Use a cost of living index to compare everything from relative home prices to the cost for one pound of potatoes. And don’t forget to research local taxes as well, whether you’re moving to a new city or country. If higher costs negate your potential pay bump, consider whether the new position offers other benefits — such as a prestigious company or possibility of growth —will still make the move worthwhile.
2. Take time to plan and save
A big job offer is exciting. It’s tempting to immediately put in your two-weeks notice and tell your new employer you’ll be ready to start work in the next month. But there are compelling financial reasons to take it slow.
And while your new employer may offer help with moving expenses, that may be limited in both what it covers and how much they’ll pay. Meanwhile, you’ll have a security deposit or down payment on a new place to live. If you’re in the middle of a lease or have to sell your home, you could be on the hook for months of double housing expenses. During your transition there will be hotels, meals on the road, moving insurance, and an assortment of other costs. The more time you give yourself to strategize and save, the easier the move will be on your bank account.
3. Plan out your personal relationships
As important as your career is, let’s face it: family and friends may be even more important. How often do you anticipate visiting them, and what will be the associated travel costs? Will weekly video calls hold your over until the holidays? Can they afford to visit you? Regular travel can add up quickly, so calculate it into your anticipated living expenses.
4. Sell what you can
If a new couch is going to cost $700, but shipping your old couch can cost $500, it may not be worth hauling it along. By selling some of your larger items — like couches and bedroom sets — you can accumulate moving funds while simplifying your transition. Even better: If you’re moving from car-dependent Cleveland to public transit-heavy New York City, consider selling your car as well.
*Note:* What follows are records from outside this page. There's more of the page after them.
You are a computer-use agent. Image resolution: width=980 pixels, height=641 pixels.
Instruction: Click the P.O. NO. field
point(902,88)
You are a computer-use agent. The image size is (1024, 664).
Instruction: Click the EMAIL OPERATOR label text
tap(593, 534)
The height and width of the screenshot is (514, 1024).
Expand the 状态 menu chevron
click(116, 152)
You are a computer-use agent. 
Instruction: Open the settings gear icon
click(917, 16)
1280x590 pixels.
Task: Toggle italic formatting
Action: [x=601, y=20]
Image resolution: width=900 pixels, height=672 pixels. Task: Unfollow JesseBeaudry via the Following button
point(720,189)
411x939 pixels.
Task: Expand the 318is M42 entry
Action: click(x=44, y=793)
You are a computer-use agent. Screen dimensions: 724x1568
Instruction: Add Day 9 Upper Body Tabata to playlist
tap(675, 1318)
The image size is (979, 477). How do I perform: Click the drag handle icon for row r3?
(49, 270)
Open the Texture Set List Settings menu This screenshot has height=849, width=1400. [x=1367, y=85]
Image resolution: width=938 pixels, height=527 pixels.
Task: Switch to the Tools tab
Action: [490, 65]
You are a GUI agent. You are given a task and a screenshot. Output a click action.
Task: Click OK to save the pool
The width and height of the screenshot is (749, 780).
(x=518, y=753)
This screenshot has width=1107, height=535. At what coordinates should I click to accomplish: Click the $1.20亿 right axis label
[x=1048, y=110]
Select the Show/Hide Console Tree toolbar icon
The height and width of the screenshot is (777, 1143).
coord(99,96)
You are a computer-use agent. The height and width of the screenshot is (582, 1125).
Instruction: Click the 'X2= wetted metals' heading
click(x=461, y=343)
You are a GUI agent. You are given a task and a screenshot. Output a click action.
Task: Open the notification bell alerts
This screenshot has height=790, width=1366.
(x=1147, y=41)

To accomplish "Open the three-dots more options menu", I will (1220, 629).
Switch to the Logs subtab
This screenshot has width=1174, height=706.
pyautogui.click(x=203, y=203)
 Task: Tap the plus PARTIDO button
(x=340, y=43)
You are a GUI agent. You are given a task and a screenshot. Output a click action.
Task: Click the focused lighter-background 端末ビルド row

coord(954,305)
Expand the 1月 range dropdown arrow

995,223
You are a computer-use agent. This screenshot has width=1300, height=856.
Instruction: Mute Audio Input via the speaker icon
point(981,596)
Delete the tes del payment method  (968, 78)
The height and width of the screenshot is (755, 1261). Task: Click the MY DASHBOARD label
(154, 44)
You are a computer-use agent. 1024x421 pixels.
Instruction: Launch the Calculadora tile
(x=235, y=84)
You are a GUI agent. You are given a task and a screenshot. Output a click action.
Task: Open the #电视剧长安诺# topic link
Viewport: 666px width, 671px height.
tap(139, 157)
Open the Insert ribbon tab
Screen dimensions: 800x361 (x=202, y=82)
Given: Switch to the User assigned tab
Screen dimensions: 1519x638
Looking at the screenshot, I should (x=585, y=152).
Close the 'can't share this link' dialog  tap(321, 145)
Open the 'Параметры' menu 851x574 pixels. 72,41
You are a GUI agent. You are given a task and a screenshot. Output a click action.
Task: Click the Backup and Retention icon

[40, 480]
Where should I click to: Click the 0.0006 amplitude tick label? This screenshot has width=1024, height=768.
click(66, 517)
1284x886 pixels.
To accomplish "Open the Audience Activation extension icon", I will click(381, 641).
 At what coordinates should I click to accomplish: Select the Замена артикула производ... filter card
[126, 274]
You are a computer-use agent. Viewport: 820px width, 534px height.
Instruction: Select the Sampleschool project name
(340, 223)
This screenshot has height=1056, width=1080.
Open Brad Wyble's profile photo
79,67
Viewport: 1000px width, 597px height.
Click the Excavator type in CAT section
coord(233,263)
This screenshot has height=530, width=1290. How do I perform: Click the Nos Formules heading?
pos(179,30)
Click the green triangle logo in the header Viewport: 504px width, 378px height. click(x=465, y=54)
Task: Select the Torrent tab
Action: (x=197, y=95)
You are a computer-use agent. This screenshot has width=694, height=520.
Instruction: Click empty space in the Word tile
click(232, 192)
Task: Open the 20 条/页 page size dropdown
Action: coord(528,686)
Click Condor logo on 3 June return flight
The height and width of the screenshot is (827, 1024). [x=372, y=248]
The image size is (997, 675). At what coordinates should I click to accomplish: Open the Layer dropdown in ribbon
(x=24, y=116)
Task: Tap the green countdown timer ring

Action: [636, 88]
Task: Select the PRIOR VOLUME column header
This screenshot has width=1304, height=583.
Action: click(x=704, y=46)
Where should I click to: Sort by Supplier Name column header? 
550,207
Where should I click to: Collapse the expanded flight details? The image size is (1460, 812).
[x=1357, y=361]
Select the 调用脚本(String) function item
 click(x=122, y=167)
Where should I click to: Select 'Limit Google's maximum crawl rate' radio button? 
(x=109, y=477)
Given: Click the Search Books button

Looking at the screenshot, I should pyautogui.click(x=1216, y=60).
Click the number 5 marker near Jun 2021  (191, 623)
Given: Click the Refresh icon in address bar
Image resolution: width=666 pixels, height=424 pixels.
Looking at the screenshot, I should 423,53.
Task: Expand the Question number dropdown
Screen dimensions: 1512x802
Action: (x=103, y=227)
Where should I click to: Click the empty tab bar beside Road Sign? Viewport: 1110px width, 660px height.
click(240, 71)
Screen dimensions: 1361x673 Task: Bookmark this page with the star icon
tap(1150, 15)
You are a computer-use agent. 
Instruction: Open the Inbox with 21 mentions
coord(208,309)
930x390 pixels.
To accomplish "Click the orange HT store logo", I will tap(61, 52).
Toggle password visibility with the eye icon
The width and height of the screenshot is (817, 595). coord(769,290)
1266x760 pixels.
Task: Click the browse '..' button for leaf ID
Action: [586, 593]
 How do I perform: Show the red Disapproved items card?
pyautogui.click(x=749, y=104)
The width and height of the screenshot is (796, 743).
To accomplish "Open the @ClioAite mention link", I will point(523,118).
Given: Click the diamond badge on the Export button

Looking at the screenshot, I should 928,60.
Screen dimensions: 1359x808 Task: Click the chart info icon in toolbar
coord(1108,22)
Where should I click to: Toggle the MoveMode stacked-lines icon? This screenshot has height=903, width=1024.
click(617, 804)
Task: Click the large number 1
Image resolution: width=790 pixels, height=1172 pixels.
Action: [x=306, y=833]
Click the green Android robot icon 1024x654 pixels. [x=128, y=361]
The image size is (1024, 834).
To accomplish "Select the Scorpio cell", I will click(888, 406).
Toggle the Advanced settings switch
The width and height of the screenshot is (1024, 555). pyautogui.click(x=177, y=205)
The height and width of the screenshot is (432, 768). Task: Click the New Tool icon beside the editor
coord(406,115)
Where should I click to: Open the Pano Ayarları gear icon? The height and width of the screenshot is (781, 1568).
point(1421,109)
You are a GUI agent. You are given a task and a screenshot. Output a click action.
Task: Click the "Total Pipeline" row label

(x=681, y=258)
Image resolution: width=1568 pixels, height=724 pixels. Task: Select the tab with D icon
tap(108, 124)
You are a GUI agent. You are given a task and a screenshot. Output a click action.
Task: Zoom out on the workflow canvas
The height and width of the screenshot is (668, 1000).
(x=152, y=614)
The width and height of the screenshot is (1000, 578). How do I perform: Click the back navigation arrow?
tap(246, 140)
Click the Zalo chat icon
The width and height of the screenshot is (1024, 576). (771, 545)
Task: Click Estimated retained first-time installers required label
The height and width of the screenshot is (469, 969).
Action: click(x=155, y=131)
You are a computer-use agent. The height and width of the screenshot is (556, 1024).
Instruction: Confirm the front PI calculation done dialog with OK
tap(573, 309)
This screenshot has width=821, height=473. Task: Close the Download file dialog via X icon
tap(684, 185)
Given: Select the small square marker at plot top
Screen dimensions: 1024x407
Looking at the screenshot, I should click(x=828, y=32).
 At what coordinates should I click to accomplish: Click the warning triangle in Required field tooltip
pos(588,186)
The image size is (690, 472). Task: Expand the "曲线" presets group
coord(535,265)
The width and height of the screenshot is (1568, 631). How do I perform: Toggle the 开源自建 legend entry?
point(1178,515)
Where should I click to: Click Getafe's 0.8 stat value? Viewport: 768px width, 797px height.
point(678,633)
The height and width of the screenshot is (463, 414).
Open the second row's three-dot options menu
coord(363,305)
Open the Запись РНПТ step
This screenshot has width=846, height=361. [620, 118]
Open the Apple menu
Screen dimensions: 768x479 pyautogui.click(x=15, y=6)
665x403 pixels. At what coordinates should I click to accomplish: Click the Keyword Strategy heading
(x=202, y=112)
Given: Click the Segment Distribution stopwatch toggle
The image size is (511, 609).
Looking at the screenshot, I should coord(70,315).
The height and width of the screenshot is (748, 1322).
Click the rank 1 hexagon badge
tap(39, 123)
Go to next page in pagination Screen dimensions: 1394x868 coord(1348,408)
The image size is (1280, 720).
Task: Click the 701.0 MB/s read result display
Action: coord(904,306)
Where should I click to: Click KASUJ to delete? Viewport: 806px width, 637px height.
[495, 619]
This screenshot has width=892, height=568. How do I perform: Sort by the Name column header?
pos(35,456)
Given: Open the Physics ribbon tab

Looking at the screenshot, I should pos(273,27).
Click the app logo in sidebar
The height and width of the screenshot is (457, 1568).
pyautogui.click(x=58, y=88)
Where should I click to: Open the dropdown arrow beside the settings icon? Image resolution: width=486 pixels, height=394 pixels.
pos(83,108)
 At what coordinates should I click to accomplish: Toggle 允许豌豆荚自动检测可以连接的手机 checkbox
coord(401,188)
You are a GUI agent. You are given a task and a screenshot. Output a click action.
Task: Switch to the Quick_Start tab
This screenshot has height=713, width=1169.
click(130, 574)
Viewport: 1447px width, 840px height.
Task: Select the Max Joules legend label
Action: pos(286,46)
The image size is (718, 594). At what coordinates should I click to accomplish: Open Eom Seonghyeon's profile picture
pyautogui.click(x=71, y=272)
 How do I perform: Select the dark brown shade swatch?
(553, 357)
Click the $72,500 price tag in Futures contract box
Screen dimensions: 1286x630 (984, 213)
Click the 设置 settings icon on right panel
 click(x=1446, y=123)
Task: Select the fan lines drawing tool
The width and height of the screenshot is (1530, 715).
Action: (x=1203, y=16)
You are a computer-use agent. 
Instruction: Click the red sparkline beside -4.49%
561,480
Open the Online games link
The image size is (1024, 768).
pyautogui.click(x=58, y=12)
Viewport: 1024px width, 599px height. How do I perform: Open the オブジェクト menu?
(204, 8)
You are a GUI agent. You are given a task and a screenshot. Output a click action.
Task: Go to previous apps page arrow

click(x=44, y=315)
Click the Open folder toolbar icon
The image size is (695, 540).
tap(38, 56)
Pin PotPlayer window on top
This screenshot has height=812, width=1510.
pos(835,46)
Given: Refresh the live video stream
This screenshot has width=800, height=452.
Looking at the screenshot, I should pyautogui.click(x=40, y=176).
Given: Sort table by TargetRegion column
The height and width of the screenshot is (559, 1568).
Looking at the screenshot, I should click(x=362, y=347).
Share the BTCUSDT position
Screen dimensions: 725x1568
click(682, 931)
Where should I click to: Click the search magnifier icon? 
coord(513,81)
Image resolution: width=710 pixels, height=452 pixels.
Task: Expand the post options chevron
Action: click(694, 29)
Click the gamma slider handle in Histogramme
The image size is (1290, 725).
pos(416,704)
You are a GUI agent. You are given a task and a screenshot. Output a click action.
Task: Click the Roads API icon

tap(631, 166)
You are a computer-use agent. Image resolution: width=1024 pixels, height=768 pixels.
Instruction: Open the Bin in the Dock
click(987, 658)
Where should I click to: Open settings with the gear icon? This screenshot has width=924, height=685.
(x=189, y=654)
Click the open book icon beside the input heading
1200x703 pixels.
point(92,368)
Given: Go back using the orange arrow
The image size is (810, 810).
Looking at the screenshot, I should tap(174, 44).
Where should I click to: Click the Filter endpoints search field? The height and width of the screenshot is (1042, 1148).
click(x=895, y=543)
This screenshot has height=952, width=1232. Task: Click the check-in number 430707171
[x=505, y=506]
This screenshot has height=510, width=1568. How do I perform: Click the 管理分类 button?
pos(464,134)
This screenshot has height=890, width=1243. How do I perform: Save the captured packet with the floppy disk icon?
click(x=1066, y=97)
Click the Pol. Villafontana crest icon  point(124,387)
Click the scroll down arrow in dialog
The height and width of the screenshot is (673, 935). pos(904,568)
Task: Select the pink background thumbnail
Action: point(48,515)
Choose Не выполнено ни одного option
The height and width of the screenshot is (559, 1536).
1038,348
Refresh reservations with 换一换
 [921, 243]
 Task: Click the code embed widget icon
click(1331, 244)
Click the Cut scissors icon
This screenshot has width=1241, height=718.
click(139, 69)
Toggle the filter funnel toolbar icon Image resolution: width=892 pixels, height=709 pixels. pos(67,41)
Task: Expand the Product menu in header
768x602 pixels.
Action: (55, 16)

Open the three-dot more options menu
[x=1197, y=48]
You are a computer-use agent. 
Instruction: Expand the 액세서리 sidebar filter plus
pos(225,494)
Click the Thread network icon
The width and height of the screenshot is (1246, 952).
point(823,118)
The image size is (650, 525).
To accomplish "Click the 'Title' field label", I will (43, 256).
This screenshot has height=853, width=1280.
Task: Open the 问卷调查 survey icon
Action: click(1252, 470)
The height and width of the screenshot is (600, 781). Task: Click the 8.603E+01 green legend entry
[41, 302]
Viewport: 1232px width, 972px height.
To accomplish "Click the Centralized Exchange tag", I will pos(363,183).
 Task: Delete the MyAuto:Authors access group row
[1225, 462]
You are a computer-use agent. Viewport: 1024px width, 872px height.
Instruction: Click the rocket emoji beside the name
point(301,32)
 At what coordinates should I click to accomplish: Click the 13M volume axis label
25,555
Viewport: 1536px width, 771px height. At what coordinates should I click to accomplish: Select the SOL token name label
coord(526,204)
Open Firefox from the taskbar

5. Keep close track of old bills
Take careful inventory of all your existing bills and follow up with every account to make sure no outstanding balances remain after your move. A late payment can stay on your credit report for seven years.
You want your career move to be a huge success in every way. That means minimizing the financial burden of the transition as well. By keeping these tips in mind, you can you lower your relocation costs and focus on making the most of your big break.